# swing komponenten drehen?



## Java Chris (25. Jun 2006)

ist es möglich ein JLabel um 45° zu drehen? (nicht den inhalt) sondern das Label selbst, wenn ja wie denn?


----------



## AlArenal (25. Jun 2006)

Wenn man den Inhalt nicht dreht, ist es doch nicht gedreht? *amkopfkratz*


----------



## jagdfalke (25. Jun 2006)

Schätze er meint ein solches JLabel:

```
|---|
| H |
| A |  
| L |
| L |
| O |
|---|
```
im Gegensatz zu

```
|--------------------|
| HALLO               |
|--------------------|
```

mfg
jagdfalke


----------



## AlArenal (25. Jun 2006)

Ahhh.. ja, das mag sein. Daran hatte ich wiederum nicht gedacht. 
Nein, ist standardmäßig nicht vorgesehen, müsste man sich selber stricken.


----------



## Illuvatar (25. Jun 2006)

Man könnte natürlich <html>H
A
L
L
O</html> übergeben


----------



## AlArenal (25. Jun 2006)

Illuvatar hat gesagt.:
			
		

> Man könnte natürlich <html>H
> A
> L
> L
> O</html> übergeben



Very sophisticated, indeed!


----------



## Illuvatar (25. Jun 2006)

Thank you, my dear :bae:


----------



## Java Chris (25. Jun 2006)

ich will eigentlich ein label um 45° drehen, und genau da is mein problem, ich will 50 bilder nebeneinander reihen die alle 45 grad gedreht sind, dadurch füllen sie sich aneinandergereiht nicht aus, und ich hab überall weiße lücken, dass würd ich gern mit dem drehen umgehen


----------



## jagdfalke (25. Jun 2006)

Lade die Bilder in ein BufferedImage alle nebeneinander und drehe das ganze dann um 45 Grad.
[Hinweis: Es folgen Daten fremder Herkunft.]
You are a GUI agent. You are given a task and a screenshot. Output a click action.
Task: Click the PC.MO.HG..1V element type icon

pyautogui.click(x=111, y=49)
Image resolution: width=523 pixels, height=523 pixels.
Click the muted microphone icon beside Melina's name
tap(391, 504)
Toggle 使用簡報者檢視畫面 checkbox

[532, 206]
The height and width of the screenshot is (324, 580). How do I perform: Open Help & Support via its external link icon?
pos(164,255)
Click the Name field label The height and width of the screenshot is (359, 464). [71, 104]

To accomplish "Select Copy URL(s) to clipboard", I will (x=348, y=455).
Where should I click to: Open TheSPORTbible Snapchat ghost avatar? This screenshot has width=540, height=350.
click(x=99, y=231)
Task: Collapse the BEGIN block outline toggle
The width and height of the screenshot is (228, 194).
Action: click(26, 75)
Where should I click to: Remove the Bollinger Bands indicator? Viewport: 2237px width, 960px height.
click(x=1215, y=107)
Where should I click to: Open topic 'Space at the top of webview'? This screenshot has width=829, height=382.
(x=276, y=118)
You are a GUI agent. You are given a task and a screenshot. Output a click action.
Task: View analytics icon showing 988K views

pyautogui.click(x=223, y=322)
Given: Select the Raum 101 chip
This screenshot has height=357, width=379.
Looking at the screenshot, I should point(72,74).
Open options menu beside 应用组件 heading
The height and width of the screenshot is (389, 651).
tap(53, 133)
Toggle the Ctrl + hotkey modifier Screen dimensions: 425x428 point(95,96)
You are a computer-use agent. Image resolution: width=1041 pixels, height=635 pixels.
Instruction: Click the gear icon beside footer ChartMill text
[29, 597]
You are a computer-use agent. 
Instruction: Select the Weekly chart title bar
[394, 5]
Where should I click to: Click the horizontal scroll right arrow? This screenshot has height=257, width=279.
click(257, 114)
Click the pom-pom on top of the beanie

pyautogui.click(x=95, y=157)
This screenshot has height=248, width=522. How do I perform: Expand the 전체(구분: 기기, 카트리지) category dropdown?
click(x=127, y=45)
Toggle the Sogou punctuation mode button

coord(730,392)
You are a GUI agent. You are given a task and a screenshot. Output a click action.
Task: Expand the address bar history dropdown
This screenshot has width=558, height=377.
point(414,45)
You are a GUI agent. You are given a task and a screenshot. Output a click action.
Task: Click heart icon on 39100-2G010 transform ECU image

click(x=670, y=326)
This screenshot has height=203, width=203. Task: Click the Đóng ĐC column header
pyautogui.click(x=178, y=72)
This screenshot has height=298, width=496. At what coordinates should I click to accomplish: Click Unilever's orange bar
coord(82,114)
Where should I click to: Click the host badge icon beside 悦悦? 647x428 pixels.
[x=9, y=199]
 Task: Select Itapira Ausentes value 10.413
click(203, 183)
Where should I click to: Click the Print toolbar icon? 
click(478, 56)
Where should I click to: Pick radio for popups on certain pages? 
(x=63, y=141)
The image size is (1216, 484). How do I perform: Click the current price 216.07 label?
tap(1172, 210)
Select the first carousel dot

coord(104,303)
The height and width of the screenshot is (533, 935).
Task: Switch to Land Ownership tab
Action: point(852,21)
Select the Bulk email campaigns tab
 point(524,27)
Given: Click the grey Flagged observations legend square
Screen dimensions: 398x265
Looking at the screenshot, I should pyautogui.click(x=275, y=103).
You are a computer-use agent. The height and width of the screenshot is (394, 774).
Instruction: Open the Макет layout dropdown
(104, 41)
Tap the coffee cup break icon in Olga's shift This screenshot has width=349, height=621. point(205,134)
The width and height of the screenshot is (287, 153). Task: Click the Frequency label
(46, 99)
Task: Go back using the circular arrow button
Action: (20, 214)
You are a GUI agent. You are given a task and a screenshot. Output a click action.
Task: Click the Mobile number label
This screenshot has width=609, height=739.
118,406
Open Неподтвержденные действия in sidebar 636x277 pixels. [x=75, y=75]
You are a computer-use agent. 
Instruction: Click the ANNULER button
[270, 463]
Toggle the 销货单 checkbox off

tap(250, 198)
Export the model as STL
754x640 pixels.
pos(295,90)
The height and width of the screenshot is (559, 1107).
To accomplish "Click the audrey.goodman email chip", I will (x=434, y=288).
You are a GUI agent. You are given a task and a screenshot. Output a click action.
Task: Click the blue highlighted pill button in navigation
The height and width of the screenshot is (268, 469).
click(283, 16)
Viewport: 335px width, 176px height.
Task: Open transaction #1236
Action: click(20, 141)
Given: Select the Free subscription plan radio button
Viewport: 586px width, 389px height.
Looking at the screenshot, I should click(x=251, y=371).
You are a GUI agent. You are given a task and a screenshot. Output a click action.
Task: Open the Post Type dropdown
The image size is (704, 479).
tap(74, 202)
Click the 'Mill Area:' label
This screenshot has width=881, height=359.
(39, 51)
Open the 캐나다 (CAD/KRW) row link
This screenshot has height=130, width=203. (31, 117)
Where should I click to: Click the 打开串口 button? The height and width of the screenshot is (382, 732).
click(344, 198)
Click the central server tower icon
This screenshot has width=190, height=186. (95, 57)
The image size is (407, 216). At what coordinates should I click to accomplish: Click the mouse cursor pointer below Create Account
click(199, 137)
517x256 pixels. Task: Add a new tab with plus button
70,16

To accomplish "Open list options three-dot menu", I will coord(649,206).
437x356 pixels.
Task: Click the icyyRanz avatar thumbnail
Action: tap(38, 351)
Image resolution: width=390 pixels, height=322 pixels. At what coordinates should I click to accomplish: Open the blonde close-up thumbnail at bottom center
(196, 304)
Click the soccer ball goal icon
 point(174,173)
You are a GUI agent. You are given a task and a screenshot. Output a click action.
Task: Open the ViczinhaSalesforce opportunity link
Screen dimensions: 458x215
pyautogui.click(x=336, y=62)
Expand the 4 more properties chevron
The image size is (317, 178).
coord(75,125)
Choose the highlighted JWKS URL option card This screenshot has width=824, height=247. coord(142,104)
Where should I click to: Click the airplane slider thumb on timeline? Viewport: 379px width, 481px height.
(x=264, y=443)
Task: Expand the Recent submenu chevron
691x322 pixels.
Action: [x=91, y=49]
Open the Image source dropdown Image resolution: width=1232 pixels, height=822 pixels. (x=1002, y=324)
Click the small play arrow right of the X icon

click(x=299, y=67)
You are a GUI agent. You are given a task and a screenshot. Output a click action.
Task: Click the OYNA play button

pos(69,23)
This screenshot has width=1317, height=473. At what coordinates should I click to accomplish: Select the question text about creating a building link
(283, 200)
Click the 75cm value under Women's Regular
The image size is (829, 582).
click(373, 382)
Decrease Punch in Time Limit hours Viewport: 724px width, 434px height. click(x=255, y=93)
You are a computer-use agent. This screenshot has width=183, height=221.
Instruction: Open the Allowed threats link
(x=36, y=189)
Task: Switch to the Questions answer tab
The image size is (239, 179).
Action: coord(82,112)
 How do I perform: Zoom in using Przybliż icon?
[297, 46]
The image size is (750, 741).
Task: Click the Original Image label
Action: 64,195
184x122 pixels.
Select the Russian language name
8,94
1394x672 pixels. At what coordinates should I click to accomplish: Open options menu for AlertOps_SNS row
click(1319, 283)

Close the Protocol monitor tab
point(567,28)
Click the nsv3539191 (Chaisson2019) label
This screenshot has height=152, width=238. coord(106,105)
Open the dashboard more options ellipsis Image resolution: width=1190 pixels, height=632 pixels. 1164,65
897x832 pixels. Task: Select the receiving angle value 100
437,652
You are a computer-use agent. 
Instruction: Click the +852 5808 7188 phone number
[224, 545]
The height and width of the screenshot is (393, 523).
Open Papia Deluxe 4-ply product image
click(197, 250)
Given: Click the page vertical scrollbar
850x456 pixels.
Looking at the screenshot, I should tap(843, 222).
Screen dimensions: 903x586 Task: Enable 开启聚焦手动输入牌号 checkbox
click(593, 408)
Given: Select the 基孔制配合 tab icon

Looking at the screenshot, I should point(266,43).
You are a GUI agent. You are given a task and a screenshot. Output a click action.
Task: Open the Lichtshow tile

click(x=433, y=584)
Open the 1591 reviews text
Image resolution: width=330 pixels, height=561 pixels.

Danach übergibst du es an ein JLabel und lässt es anzeigen.

mfg
jagdfalke


----------



## Rydl (26. Jun 2006)

*hust... 90° ...


----------



## AlArenal (26. Jun 2006)

Bau dir aus deinen gedrehten Bildern ein BufferedImage und papp das auf irgendeine Komponenten und gut iss.


----------



## thE_29 (26. Jun 2006)

Ich hätte da mal was, ist aber sehr in meinem Code verbaut


```
/****************************************************************************************************************************
   *
   * 

Title: Klasse stellt ein drehendes JLabel mit Text dar</p>
   *
   * 

Description: </p>
   *
   * 

Copyright: Copyright (c) 2006</p>
   *
   * 

Company: Taschek Joerg</p>
   *
   * @author Taschek Jörg
   * @version 1.0 Fertige Version 12.04.06
   ***************************************************************************************************************************/
  private class RotateLabel extends JLabel
  {
    private double rotate = 0;
    private int width = 0;

    /****************************************************************************************************************************
     * Standardkonstruktor der einem ein PrintAbleElement übergibt, welches den text  + rotationsgrad hat
     * @param text Text
     ***************************************************************************************************************************/
    public RotateLabel(Printer.Text text)
    {
      super(text.getText());
      this.rotate = text.getRotate();
      this.width = Printer.getMetrics(text).stringWidth(text.getText());
    }

    /****************************************************************************************************************************
     * Überschriebene paintComponent Methode für das drehen und antianalising
     * @param g Graphics
     ***************************************************************************************************************************/
    public void paintComponent(Graphics g)
    {
      try{
        Graphics2D g2d = (Graphics2D) g;
        if(ANTIANALISING)
        {
          RenderingHints qualityHints = new RenderingHints(RenderingHints.KEY_ANTIALIASING,  RenderingHints.VALUE_ANTIALIAS_ON);
          qualityHints.put(RenderingHints.KEY_RENDERING, RenderingHints.VALUE_RENDER_QUALITY);
          g2d.setRenderingHints(qualityHints);
        }

        AffineTransform origXform = g2d.getTransform();
        AffineTransform newXform = (AffineTransform)(origXform.clone());
        //center of rotation is center of the panel
        int xRot = this.getWidth()/2;
        int yRot = this.getHeight()/2;
        newXform.rotate(Math.toRadians(rotate), xRot, yRot);
        g2d.setTransform(newXform);
        //draw image centered in panel
        super.paintComponent(g2d);
        g2d.setTransform(origXform);

      }catch(Exception ex)
      {
        ex.printStackTrace(System.out);
      }
    }
}
```

1. private class gehört weg
2. habe ich noch ne Klasse Text, die ersetzen und stattdessen die Breite + rotate Wert übergeben!

3. dann sollte es klappen


----------